Thanks to the current software and hardware advances, computational structural bioinformatics is able to produce longer simulations. However, as output size increases, so does the computational effort needed to analyze it. Clustering is becoming one of the most popular tools to analyze conformational ensembles. Unfortunately using it without real knowledge of how algorithms work or how they are parameterized (and what this parameters mean) can produce poor results that are difficult to discover in later stages.

pyProCT is a Python cluster analysis toolkit that implements the Hypothesis-driven Clustering Exploration methodology. With HCE, users can take advantage of their domain knowledge as well as their purposes and expectations to define a hypothesis. pyProCT will then use different clustering algorithms and parametrizations in order to find the most suitable clustering (the one that best fits the hypothesis). This way users can focus on what they want and pyProCT decides how to get it, producing notably better results.

Once the clustering has been produced, users do not have tools to check how their clusterings are. pyProCT comes with a browser-based GUI that can be used to assest the quality of results.
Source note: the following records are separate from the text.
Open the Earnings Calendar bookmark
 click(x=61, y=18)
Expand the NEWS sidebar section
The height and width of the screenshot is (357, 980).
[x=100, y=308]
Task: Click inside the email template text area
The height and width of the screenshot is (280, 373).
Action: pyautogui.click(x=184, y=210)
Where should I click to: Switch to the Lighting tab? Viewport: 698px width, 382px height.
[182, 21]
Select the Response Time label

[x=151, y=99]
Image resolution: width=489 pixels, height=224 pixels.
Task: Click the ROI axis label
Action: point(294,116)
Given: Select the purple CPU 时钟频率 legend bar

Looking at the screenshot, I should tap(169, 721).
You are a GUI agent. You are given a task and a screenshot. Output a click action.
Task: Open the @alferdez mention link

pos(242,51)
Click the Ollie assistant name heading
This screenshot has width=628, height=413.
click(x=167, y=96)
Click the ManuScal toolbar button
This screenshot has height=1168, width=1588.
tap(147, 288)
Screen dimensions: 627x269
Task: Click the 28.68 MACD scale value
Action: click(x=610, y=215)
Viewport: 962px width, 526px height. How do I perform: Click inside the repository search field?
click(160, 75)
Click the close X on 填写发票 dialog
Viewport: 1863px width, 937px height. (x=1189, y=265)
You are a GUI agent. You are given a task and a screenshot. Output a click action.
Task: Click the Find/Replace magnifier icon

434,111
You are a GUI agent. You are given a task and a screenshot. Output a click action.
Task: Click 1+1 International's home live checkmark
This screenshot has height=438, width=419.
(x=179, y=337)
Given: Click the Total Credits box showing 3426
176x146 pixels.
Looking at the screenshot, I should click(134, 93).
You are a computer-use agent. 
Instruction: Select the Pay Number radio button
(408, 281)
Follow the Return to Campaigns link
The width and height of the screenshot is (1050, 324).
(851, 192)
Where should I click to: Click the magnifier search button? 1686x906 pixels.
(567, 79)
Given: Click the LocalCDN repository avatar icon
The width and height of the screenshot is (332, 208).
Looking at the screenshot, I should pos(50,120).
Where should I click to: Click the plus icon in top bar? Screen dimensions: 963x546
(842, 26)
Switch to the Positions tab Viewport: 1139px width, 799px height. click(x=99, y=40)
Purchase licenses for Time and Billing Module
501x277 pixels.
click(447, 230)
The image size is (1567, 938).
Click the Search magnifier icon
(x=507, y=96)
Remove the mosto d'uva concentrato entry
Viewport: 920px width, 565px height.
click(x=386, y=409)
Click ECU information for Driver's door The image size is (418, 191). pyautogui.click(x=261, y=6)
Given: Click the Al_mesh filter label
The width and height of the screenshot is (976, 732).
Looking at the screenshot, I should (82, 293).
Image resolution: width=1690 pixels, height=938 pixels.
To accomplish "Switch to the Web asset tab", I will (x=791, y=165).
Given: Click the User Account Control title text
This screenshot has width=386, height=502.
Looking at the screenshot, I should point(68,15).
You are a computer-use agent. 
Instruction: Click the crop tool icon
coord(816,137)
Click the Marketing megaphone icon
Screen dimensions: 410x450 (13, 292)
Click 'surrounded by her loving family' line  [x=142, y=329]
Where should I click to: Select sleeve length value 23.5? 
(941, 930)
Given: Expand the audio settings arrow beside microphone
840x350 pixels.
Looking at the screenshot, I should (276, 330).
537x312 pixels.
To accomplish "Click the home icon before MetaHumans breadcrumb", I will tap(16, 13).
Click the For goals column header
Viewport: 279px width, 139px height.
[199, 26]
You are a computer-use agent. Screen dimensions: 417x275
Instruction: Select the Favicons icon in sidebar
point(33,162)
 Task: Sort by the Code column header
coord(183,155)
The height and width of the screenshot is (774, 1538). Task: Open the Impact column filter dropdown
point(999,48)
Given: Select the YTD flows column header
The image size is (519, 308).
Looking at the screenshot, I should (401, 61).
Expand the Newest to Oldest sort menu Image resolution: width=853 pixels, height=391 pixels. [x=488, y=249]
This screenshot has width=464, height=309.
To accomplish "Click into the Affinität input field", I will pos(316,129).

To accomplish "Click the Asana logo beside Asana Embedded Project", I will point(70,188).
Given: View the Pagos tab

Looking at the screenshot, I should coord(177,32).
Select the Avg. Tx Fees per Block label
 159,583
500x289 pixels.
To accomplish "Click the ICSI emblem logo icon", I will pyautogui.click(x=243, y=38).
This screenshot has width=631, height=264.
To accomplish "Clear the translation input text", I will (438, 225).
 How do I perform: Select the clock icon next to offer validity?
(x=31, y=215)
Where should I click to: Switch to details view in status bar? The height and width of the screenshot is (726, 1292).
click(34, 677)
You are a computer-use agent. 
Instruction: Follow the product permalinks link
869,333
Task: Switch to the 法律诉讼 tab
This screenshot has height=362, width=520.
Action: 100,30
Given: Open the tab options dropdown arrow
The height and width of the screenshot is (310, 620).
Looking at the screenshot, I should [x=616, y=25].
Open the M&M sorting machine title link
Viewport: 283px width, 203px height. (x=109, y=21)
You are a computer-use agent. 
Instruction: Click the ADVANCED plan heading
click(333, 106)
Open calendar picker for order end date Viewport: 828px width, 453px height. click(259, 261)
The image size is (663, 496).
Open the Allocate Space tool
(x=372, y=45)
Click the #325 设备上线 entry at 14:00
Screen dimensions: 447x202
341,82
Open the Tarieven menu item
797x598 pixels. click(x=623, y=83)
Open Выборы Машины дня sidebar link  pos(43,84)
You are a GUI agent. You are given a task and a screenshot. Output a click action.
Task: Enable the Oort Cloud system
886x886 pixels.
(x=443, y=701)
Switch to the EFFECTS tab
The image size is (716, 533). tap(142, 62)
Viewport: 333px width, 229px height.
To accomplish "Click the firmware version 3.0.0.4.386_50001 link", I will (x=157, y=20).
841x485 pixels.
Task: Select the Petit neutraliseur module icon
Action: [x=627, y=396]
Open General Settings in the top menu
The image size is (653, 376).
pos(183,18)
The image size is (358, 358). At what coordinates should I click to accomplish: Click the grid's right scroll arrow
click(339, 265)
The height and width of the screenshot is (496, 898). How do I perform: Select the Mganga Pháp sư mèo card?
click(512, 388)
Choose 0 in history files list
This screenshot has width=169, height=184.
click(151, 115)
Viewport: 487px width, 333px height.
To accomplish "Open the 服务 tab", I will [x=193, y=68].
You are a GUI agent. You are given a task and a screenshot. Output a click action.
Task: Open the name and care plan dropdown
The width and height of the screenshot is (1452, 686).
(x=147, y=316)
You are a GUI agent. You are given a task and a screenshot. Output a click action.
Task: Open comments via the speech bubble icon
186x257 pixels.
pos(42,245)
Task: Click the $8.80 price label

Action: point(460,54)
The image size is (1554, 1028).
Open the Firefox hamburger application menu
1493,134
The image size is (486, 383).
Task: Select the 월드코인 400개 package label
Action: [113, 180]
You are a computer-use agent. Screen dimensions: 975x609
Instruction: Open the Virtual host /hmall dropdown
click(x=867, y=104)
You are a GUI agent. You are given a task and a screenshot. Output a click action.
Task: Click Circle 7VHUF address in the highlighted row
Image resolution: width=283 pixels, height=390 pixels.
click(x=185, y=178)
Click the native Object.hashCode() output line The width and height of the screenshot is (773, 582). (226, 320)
pyProCT has been uploaded to pypi.This means that pyProCT and its dependencies can be installed in your computer using 'pip' by issuing:
pip install pyProCT
pip install pyProCT-GUI

pyProCT and its GUI source code can be found in their github repositories:



pyRMSD is an open source standalone Python package focused in the efficient RMSD calculation of biomolecule conformations. It is specially proficient when used to perform computationally expensive collective operations like pairwise RMSD matrices.

pyRMSD is based in three pillars:

- The first is the CondensedMatrix object, which offers both a small memory footprint and good performance. This matrix object has been completely written in C (so its a Python C extension), and offers an access speed of about 6x faster than its pure Python equivalent. In addition, when used inside your already made algorithms, it can add a free speedup. For instance, we have tested it in a neighbour cardinality function (see 'BenchmarkNeighborOperations.py'), getting an incredible 100x speedup for free!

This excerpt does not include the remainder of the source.